将来にわたって賃貸収入を得られるか?
前回の続きです。不動産投資でここだけは押さえておくべき重要ポイントを見ていきます。
(1)貸せるかどうかの判断
どんなに高い満室想定利回りの物件でも、入居者がつかないことには絵に描いた餅になりますし、そもそも不動産投資は成立しません。
購入を検討している物件が現在満室で稼働していたとしても、これから先将来にわたって貸し続けることができるかどうかの保証にはなりません。
売主業者や販売業者に購入や建築の条件として数十年の「一括借上げ保証」をつけてもらえたとしても、法律上、それが不動産業者だったとしても借主には強い権利がありますので、賃貸市場が悪くなったときには、借上賃料の大幅な減額か賃貸借契約の解除かという二者択一を迫られることになります。

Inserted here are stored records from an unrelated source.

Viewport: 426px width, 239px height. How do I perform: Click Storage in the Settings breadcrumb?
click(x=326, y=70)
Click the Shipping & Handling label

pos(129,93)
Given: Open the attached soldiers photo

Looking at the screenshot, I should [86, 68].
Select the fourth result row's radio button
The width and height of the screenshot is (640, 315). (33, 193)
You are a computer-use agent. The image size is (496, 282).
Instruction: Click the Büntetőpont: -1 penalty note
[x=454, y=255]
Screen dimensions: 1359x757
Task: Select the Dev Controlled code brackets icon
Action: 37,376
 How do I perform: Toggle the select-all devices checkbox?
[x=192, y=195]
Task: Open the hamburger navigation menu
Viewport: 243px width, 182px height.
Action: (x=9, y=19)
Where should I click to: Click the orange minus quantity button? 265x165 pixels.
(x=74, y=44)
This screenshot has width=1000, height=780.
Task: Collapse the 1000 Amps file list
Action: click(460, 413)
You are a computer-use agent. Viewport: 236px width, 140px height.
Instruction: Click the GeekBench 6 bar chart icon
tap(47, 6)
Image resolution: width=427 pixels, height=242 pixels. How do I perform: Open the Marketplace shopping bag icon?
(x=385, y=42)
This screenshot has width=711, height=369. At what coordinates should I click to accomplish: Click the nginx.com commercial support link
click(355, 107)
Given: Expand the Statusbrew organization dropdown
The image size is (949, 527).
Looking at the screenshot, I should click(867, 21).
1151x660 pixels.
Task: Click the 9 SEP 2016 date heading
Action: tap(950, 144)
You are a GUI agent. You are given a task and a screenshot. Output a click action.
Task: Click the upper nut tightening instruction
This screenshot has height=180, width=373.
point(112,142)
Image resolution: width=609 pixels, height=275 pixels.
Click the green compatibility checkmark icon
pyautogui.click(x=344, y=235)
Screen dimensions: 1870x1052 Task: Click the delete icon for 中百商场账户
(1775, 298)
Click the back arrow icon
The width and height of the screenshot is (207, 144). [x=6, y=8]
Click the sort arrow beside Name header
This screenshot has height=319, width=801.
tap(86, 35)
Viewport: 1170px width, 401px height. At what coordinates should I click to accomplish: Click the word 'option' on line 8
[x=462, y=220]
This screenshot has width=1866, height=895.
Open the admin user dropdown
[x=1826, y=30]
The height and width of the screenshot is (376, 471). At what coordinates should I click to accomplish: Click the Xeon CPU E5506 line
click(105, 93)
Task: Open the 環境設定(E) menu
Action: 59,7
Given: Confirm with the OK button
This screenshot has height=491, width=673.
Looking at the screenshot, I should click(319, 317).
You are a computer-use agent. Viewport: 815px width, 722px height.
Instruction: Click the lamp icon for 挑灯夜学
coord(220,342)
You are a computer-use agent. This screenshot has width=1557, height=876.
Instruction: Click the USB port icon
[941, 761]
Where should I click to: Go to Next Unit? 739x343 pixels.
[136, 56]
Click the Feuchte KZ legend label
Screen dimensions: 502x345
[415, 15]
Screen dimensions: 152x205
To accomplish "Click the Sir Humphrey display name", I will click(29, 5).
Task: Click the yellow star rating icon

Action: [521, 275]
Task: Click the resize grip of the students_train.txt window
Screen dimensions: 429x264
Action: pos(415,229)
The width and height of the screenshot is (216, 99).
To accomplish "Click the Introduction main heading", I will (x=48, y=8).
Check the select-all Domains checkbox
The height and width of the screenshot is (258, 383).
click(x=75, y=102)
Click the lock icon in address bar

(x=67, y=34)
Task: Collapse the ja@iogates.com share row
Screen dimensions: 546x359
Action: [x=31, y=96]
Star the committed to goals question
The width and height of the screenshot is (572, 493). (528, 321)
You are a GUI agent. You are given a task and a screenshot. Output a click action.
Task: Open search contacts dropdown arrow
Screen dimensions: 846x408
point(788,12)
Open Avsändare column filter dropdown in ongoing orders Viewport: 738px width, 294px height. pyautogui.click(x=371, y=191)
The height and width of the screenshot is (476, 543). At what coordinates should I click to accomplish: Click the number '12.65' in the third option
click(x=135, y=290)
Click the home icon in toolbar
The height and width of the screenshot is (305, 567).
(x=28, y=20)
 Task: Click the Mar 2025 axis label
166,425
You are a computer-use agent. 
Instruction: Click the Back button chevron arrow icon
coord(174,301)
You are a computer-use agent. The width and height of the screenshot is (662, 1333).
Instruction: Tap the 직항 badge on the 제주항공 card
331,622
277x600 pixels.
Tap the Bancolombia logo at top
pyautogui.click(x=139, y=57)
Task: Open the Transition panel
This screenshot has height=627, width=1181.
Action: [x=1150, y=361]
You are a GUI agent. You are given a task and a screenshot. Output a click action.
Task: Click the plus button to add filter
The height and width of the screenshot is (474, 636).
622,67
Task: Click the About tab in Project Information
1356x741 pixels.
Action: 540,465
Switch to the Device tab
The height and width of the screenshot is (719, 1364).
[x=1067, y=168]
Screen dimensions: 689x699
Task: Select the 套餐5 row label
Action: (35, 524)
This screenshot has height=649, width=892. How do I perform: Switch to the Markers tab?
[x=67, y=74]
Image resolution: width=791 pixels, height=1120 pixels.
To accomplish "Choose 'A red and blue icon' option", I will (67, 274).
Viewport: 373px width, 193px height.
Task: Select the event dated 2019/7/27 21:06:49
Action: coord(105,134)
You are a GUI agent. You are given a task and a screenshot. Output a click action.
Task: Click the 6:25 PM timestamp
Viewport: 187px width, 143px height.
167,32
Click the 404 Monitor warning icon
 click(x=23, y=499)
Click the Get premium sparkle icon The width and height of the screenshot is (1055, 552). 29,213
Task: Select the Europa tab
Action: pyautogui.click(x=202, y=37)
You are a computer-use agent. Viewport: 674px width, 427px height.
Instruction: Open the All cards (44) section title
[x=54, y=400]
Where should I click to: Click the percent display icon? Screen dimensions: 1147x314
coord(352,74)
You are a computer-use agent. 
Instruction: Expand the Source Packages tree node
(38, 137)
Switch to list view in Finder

後になって「こんなことなら、やらなかったのに」と後悔したり、寝耳に水の事態に困難な対応をするはめになりたくなければ、市場の空室率や賃料水準が現在どのようになっていて、その物件はどういったポジションにあるのか、また今後どうやって変化していく可能性があるのか、ということを、政府の統計や自治体のデータ、地域の企業や大学などの状況といったマクロ分析、そして競合物件の動向や着工状況、検討物件の入居状況一覧(レントロール)・運営履歴(トラックレコード)といったミクロ分析を、それぞれ行うことです。
市場分析の結果100パーセント正しい答えが導き出せるとは限りませんが、少なくとも、詳細に調査と分析を重ねればより正確な予想をたてることができます。また、市場分析を通じてその物件の強みや弱みを発見することができれば、それが投資を成功に導く突破口になることも珍しくありません。
自分に適した投資スタイルを知る
(2)効率性と安全性の判断
投資を行う場合、リスクとリターンはトレードオフの関係にあります。高いリターンを求めればリスクはそれに応じて高くなり、高い安全性を求めればリターンは少なくなります。
多くの投資家は「ローリスク・ハイリターン」を指向しますし、それを実現していると主張する投資家も少なくありません。しかし、あたかも「ローリスク・ハイリターン」に見えていた投資が実際には、
①購入時や投資の初期段階では顕在化していない大きなリスクにまだ気づいていなかったなどの理由で実は「ハイリスク・ハイリターン」だった
②売却時のキャピタルロスや、保有時の維持管理コストなどが顕在化しておらず、想定ほどリターンが得られなかったなどの理由で実は「ローリスク・ローリターン」だった
ということは決して珍しくありません。
投資家によって投資スタンスは異なりますので、「もっとリスクテイクしてでも積極的なチャレンジをすればよかった」「安全志向で投資を進めていくつもりだったのに、思わぬリスクを背負うことになってしまった」などといったボタンの掛け違いを避けるためにも、自分自身がどういった投資スタイルに適しているのかを知ることは大切です。
また、ひとりの投資家が、さまざまな投資スタンスの物件を複数のポートフォリオとして保有するということもありますので、それがどういう投資なのかということを、効率性と安全性、そしてどのように自己資金や融資などの条件を変化させればどのくらいリスクとリターンに影響を与えるのかということを、数値化して捉えることができるかどうかということが、重要な要素となります。